Cent millions de dollars. Voilà la somme (minimum) que vous devrez débourser si vous tenez à accrocher une œuvre de ce génie de la peinture qu’est Léonard de Vinci (1452-1519) dans votre salon. Cette occasion sera prochainement proposée par la maison de ventes aux enchères Christie’s (propriété de François Pinault), dans le cadre d’une grande vente d’art contemporain. Mais, direz-vous, que vient donc faire une peinture sur bois du maître florentin de la Renaissance dans une vente d’art contemporain ?
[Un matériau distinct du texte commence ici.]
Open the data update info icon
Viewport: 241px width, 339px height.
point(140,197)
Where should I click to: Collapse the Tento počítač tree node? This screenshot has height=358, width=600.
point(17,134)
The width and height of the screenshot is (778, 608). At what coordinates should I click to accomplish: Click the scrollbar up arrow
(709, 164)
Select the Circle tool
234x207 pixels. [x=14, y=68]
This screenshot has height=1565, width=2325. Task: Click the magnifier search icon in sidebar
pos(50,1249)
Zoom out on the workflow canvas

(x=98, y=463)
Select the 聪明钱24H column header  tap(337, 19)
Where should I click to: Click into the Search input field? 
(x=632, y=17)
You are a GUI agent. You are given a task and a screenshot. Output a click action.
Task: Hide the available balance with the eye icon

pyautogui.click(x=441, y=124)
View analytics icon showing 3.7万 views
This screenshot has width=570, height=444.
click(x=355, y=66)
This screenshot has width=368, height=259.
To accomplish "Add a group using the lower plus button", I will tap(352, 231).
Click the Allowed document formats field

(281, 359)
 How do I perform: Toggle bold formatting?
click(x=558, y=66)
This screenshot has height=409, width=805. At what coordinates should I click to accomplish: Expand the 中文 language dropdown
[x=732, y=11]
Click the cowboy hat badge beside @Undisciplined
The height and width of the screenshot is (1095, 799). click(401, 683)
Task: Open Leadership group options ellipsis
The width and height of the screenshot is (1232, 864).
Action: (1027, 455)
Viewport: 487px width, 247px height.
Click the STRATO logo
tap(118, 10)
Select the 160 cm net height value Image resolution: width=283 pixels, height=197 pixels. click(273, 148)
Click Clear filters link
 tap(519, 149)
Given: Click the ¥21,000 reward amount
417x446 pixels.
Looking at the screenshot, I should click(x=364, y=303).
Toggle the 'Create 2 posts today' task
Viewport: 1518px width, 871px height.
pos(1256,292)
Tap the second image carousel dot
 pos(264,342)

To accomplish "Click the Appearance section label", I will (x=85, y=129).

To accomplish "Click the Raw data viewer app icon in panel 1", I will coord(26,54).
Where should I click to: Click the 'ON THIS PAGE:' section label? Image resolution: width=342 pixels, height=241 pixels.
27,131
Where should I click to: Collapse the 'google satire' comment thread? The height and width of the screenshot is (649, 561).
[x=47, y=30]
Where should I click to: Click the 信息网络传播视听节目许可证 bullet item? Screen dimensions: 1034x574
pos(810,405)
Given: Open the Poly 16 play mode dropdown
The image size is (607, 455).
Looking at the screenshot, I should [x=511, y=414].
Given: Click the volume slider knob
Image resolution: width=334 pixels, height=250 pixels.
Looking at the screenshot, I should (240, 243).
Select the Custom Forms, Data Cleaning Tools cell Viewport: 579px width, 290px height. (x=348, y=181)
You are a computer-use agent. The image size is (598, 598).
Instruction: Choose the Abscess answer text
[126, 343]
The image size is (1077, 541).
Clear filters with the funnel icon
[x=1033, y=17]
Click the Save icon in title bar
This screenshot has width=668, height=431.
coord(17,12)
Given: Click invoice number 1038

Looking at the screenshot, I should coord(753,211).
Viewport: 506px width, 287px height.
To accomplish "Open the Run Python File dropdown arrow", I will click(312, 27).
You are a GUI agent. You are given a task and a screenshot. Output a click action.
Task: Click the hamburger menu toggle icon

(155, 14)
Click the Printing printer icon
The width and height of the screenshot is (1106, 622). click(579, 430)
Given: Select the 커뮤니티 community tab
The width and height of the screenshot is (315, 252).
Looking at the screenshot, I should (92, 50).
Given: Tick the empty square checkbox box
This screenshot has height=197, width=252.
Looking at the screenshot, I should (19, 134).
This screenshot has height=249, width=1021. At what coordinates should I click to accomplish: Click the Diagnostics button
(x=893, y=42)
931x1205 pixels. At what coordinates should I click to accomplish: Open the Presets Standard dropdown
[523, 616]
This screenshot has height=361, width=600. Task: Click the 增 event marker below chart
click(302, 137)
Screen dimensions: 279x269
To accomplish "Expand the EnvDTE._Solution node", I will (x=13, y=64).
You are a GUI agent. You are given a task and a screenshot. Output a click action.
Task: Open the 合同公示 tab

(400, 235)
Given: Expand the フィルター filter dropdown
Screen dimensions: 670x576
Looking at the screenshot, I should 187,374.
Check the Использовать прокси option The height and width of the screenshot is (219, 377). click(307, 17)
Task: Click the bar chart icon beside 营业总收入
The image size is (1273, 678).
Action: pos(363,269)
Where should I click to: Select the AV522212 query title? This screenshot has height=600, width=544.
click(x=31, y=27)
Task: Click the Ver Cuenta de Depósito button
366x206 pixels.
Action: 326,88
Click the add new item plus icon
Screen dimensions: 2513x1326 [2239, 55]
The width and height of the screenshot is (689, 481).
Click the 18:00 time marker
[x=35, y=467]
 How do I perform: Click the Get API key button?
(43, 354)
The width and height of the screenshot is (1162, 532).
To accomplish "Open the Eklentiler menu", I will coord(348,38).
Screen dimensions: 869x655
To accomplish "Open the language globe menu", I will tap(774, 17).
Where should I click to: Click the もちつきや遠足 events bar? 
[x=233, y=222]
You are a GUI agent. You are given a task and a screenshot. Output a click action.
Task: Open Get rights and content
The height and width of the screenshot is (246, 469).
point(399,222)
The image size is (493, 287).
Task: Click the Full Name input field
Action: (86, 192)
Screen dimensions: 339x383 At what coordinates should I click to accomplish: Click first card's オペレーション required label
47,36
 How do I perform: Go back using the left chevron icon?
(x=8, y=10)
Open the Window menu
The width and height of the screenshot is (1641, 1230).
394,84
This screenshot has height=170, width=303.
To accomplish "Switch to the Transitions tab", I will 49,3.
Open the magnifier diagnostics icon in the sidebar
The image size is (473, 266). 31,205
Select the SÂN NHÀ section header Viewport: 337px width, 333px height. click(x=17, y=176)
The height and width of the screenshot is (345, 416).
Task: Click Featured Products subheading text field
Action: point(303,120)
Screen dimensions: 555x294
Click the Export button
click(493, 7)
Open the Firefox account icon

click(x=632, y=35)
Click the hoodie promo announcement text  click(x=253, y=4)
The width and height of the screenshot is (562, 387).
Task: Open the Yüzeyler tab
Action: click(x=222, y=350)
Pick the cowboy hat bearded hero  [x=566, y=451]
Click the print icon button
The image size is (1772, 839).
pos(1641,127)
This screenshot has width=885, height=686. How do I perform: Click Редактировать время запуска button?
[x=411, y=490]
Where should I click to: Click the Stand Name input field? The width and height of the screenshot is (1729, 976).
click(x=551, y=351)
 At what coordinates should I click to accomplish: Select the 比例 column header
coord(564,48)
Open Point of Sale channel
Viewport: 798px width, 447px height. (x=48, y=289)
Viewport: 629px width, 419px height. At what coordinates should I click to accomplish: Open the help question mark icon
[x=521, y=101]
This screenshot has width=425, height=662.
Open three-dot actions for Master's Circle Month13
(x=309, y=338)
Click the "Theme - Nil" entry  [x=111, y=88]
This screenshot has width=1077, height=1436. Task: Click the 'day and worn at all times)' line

La justification de faire côtoyer le génial peintre italien avec des œuvres de notre époque réside dans le fait qu’elle sera proposée au plus offrant en même temps qu’un ensemble de soixante peintures en noir et blanc reprenant la Cène de Léonard de Vinci, exécutées par… Andy Warhol ! Les réalisations de la figure de proue du pop-art sont néanmoins un peu plus accessibles. Estimation : cinquante millions de dollars.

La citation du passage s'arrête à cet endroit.